Entre las muchas reflexiones contenidas en el libro de Irene Vallejo, El infinito en un junco. La invención de los libros en el mundo antiguo, me llamaron la atención en particular las referencias a su profesora de Griego del instituto y las consideraciones que, al recordar sus clases, hace acerca del ejercicio de la profesión docente: «Años después, cuando yo misma me he tenido que enfrentar al vértigo de una clase, he comprendido que hace falta querer a tus alumnos para desnudar ante ellos lo que amas; para arriesgarte a ofrecer a un grupo de adolescentes tus entusiasmos auténticos, tus pensamientos propios, esos versos que te emocionan, sabiendo que podrían burlarse o responder con cara de piedra e indiferencia ostentosa». En efecto, todos cuantos ejercen, o han ejercido, la profesión de docente con responsabilidad saben que no solo en tus inicios, también al comienzo de cada curso, es como asomarse al filo de un precipicio, sin poder determinar con claridad cómo te ven quienes te miran desde el otro lado, y sobre todo si serás capaz de hacerles llegar tu entusiasmo por una materia que quizás a muchos de ellos no les interese, o no la valoren, o lo que en mi caso era peor: que te pregunten para qué sirve la Historia. Ante esa cuestión, contaba con la ventaja de que Marc Bloch comenzaba uno de sus libros con esa misma interrogante y su respuesta inicial era que, cuando menos, la Historia distrae, y esa era mi primera respuesta para pasar después a explicar que teníamos por delante un curso para que comprendieran los métodos de trabajo del historiador, los que fundamentaban el contenido de su libro de texto. Y, por supuesto, debían quitarse de la cabeza que nuestra materia era una sucesión de nombres y fechas que debían memorizar.
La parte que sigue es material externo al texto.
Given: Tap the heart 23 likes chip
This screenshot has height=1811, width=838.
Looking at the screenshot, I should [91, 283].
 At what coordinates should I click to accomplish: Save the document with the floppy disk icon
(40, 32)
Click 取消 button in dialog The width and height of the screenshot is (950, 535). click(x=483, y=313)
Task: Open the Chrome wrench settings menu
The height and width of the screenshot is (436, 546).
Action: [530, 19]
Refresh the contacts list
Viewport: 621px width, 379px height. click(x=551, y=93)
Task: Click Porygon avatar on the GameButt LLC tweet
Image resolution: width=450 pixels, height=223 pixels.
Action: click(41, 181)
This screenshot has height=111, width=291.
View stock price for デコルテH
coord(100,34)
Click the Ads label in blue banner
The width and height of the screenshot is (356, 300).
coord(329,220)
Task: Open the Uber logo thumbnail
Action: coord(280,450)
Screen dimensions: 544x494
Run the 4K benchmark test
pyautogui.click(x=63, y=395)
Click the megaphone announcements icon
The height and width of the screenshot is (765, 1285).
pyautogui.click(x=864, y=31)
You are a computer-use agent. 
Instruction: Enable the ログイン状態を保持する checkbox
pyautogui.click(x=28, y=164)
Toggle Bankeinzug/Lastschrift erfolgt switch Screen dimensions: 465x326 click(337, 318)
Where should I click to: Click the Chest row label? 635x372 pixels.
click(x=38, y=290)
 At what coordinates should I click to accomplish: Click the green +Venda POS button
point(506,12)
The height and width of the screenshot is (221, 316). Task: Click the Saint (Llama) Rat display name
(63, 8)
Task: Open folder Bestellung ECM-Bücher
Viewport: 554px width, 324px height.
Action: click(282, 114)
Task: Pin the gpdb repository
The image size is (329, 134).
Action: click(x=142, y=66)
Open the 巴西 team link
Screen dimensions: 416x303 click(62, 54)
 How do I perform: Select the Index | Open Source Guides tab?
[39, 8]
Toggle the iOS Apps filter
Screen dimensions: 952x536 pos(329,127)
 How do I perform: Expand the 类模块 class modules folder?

Antes de trabajar en la enseñanza pública dediqué varios veranos a la práctica de las clases particulares. Empecé, junto a un amigo y compañero, cuando los dos teníamos solo diecisiete años, gracias a la confianza que mostró hacia nosotros un maestro que tenía su academia (así la llamábamos) y que en un momento determinado decidió descansar durante los veranos, y nos dejaba sus instalaciones y sus alumnos, que como se podrá suponer, eran los suspensos que debían acudir a los exámenes de septiembre. En realidad, se trataba de preparar para aprobar, y en general no nos fue mal. También en Sevilla realicé esa actividad durante un curso, al tiempo que me preparaba las oposiciones de profesor agregado de instituto. Aprobé a la primera, y entonces pude centrarme en exclusiva en la Historia, como docente y como investigador. Hace ahora quince años, en un acto de comienzo de curso, me invitaron a dar una conferencia en uno de los institutos de mi pueblo, el Alcalá-Galiano, el colega que me invitó me pidió que hablara de mi experiencia como docente. Hubo dos cuestiones que procuré dejar bien claras. La primera, que siempre consideré que mi trabajo debía tener una consideración desde el plano de la profesionalidad, no desde el de la vocación, que era lo que casi siempre se supone de los docentes. La segunda, que en mis clases intentaba que se reconociera mi auctoritas, no mi autoritarismo, es decir, mi compromiso con estar al día en los conocimientos de mi materia.

En los centros docentes, en especial en los de Primaria y Secundaria, se gesta la formación como ciudadano. En la actual coyuntura política, tan particular, leo, escucho y veo muchas declaraciones y opiniones muy alejadas de lo que debe ser un comportamiento racional, a veces de jóvenes que podían haber sido alumnos míos, entonces pienso que en algo hemos debido fracasar en estos años de democracia, cuando no hemos sido capaces de sacar adelante aquello que ya en el siglo XIX reivindicara Giner los Ríos: una formación del espíritu racional.